Different machines storing the same code running simultaneously are called **Application Server** Machines or App Servers. Since they don't store data and only have code parts, they are stateless and easily scalable machines.

![](https://d2beiqkhq929f0.cloudfront.net/public_assets/assets/000/049/550/original/Screenshot_2023-09-20_184333.png?1695215853)


---
title: Introduction to caching.
description: Explaining what is caching and list its types, which we will cover individually in upcoming sections.
duration: 300 
card_type: cue_card
---

## Caching

The process of storing things closer to you or in a faster storage system so that you can get them very fast can be termed caching. 
Caching happens at different places. The first place we start caching is the browser. Browser stores/caches things that you need to access frequently. Now let’s look at different levels of caching.

### Types of caching -
1. In-Browser caching
2. CDN ( Content Delivery Network)
3. Local Caching
4. Global Caching

---
title: In-Browser caching and CDN.
description: Discussing the In-Browser caching and CDN.
duration: 600 
card_type: cue_card
---

## 1: In-Browser caching
We can cache some IPs so that browser doesn't need to communicate with the DNS server every time to get the same IP address. This caching is done of smaller entries that are likely not to change very often and is called in-browser hashing. Browser caches DNS and static information like images, videos, and JavaScript files. This is why a website takes time to load for the first time but loads quickly because the browser caches the information.
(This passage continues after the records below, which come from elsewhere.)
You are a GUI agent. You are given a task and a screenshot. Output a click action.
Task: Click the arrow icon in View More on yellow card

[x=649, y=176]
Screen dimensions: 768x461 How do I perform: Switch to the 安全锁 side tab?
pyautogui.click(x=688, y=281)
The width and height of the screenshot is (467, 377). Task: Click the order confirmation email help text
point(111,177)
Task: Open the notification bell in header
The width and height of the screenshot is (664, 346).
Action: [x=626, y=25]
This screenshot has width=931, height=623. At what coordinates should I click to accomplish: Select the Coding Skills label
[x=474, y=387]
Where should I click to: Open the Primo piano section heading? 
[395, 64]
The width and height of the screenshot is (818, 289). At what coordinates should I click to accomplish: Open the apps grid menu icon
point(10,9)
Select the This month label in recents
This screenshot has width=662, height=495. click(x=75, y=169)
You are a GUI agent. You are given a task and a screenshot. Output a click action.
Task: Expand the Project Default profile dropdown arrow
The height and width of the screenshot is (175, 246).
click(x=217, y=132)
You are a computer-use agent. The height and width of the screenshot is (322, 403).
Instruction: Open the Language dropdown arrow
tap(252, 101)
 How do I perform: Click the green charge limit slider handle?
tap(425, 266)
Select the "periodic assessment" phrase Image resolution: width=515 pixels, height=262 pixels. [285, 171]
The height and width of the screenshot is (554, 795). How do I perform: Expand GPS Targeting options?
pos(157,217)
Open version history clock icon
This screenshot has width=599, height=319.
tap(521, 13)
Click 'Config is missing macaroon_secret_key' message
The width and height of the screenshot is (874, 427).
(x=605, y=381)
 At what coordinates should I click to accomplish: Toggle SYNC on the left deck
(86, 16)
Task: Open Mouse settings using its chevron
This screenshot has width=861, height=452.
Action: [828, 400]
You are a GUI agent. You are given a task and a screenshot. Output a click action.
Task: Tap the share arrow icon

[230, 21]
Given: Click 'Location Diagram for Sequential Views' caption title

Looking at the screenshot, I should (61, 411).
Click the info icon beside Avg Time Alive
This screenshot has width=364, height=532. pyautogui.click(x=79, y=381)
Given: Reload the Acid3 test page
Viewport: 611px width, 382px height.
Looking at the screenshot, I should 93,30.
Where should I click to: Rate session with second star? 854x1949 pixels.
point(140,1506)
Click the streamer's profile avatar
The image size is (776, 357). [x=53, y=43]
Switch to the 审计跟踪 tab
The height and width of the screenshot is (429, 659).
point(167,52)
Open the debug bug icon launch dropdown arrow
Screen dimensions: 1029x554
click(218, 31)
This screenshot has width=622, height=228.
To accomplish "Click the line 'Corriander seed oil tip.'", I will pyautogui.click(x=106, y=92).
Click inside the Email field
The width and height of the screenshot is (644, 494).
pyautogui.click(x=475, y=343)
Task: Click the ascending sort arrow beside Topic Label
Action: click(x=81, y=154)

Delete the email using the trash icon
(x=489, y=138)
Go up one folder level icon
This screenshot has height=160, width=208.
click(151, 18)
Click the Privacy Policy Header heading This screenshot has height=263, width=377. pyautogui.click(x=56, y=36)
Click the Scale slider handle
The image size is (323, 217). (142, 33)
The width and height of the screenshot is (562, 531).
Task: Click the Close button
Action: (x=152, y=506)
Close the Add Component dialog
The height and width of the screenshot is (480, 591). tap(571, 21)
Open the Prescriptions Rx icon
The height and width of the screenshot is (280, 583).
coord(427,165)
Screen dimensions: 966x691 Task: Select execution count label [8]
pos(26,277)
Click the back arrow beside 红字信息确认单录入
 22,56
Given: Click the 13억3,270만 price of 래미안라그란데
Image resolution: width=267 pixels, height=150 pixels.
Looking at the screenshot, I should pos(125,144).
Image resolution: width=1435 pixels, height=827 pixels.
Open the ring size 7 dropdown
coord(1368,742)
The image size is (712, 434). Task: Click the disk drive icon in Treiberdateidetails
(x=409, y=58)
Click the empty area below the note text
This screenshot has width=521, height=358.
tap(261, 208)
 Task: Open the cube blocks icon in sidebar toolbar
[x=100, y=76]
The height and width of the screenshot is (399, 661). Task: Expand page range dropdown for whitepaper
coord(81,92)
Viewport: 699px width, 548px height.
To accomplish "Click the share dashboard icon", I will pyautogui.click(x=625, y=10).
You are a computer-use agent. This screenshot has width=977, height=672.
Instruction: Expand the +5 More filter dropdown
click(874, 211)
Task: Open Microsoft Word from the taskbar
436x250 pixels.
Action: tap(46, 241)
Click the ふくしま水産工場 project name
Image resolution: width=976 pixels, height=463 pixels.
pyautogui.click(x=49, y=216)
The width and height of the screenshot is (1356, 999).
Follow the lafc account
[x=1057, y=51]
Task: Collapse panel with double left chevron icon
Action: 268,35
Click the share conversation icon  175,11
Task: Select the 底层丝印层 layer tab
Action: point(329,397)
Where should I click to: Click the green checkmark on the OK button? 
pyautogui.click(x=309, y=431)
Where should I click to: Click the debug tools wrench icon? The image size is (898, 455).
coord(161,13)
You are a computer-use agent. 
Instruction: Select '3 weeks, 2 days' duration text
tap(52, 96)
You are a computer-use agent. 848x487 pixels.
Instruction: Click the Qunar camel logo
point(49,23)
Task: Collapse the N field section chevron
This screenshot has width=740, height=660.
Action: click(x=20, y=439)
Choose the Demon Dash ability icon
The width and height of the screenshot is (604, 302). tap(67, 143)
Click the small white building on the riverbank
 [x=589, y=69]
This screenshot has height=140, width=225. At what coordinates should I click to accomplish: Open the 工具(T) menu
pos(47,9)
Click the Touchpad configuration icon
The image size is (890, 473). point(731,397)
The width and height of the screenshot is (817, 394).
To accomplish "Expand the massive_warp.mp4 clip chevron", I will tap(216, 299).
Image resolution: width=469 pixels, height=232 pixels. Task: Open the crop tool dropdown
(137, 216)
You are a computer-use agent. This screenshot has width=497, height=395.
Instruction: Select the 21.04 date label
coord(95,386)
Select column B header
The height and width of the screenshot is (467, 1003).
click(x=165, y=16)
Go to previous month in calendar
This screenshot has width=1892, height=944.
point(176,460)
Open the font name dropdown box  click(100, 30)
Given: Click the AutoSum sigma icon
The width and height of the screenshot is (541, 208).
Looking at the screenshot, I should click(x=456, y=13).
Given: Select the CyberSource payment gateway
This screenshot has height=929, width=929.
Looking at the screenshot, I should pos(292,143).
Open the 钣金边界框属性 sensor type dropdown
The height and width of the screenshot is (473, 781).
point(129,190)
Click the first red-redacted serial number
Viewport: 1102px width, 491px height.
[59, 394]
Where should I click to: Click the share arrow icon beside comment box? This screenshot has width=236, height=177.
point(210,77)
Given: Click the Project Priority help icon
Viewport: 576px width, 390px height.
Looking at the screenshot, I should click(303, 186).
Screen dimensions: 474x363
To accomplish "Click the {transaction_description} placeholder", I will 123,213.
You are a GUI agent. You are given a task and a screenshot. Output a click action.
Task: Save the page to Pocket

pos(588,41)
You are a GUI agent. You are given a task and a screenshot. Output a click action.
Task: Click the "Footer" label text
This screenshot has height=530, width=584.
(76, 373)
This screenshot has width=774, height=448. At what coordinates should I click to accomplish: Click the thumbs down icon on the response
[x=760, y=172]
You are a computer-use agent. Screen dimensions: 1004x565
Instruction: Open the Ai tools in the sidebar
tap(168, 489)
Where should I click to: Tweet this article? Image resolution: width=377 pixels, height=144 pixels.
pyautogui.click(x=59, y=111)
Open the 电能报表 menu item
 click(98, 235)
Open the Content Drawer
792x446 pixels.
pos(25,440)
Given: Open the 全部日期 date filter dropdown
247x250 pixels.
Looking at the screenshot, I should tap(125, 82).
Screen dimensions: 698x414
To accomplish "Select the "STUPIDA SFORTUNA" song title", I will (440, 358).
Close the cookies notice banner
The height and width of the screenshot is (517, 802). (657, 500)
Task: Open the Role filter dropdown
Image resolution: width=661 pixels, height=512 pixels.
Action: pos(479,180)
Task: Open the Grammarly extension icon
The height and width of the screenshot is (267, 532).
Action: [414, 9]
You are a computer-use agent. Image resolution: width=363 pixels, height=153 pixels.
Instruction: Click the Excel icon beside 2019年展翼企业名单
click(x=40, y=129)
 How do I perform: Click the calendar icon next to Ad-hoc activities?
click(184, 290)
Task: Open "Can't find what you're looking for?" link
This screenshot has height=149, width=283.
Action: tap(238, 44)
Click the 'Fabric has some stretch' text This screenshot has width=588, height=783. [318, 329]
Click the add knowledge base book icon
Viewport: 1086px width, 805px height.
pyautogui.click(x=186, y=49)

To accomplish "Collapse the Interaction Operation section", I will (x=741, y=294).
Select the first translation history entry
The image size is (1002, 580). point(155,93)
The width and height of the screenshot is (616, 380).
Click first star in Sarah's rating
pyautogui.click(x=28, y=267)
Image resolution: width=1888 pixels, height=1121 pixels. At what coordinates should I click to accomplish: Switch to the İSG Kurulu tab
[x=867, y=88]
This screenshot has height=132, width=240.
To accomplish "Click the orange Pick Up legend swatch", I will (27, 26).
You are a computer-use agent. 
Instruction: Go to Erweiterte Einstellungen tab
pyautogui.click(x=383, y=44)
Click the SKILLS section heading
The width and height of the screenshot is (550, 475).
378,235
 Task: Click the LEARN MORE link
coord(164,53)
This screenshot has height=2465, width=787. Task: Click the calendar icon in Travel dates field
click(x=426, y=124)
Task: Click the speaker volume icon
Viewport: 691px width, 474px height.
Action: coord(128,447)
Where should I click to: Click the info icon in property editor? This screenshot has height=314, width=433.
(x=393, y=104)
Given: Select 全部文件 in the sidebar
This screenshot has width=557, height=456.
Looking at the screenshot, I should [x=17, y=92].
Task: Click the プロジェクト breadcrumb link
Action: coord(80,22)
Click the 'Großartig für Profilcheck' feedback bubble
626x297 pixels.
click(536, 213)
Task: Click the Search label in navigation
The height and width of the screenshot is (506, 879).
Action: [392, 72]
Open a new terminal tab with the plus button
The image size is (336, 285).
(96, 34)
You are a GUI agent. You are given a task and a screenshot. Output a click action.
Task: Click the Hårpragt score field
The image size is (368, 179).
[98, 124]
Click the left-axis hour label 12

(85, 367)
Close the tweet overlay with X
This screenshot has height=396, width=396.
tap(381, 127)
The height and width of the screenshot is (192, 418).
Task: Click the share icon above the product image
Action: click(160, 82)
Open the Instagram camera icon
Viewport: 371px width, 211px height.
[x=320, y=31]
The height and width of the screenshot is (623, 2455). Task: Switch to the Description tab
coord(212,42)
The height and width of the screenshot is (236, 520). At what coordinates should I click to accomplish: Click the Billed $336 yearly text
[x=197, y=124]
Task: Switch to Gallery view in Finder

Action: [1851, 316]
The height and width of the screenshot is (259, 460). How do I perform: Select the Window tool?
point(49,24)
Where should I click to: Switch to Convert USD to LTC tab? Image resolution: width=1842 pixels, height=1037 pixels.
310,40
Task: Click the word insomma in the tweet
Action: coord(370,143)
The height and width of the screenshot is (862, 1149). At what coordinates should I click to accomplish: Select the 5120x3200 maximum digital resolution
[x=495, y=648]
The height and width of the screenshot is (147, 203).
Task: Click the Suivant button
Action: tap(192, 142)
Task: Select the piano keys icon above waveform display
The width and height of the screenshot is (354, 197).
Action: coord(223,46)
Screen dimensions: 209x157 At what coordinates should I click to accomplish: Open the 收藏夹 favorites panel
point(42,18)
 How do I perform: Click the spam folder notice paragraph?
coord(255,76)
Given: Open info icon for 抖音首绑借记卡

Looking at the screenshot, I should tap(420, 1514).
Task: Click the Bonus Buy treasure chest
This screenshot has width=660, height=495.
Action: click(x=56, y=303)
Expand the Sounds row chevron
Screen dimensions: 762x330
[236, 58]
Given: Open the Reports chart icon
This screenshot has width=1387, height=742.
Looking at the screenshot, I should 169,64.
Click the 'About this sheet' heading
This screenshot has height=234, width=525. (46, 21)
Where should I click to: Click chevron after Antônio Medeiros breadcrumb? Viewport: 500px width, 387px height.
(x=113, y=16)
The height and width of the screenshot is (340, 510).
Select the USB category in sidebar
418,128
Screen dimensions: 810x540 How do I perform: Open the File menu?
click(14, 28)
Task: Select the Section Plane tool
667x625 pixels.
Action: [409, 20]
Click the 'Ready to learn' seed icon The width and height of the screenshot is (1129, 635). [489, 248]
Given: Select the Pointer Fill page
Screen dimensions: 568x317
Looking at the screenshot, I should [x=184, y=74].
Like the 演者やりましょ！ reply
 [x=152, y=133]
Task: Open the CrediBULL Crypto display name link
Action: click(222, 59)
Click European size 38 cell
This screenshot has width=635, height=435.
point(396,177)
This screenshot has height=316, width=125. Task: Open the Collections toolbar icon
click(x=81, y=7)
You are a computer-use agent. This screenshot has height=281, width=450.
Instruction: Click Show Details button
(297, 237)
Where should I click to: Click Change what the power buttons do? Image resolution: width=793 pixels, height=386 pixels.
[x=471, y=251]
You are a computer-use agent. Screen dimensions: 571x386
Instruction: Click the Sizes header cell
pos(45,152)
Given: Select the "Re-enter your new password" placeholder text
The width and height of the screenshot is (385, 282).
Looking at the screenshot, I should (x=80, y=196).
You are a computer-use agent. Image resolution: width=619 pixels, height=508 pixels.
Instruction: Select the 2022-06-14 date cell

How does browser know if IP on DNS has changed? Short answer, it does not. 
Then, how can it remain in sync? 

1. TTL (Time to live): I only store entries with an expiry time (let's say valid for the next 30 mins). So, post 30 mins, browser will re-fetch when entry is asked for. 
2. Incase of IP caching, if the access to IP fails, it can invalidate the entry, so that on retry, we try with DNS again for IP (incase it has changed). 

---
title: CDN.
description: Discussing the In-Browser caching and CDN.
duration: 600 
card_type: cue_card
---

## 2: CDN ( Content Delivery Network)

What happens when you try to load any website including del.icio.us? You will send a request and then get back in response a HTML file, some JS files, and the webpage could have some media files (images/videos). 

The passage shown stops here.